### What needs to be done
Reproduce the entries exactly, beginning with the line containing "Task: Click the 'Filesystem'" and ending with their last line, both included.

### Information supplied
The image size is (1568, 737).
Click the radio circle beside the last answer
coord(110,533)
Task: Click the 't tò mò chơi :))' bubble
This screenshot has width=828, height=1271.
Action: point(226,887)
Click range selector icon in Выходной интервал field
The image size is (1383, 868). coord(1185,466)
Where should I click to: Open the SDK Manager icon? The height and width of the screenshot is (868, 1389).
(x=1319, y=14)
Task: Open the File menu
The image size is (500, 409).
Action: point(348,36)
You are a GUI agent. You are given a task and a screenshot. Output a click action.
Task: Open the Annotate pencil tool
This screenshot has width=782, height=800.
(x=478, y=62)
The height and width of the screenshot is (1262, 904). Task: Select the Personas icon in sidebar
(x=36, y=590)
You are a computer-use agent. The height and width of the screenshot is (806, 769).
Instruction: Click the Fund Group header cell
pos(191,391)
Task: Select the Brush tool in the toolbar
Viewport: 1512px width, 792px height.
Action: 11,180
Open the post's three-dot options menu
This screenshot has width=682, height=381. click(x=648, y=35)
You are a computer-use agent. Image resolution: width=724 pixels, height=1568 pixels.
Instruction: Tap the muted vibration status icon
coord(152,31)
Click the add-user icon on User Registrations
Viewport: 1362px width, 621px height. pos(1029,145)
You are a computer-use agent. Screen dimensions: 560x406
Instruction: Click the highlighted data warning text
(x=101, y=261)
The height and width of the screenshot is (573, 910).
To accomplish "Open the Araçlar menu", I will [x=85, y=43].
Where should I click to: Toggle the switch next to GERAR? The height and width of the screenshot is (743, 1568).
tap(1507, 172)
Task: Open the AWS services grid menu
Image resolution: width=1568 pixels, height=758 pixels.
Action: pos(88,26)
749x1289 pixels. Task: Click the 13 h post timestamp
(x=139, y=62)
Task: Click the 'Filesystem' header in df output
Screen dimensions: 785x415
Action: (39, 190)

### Solution
Task: Click the 'Filesystem' header in df output
Screen dimensions: 785x415
Action: (39, 190)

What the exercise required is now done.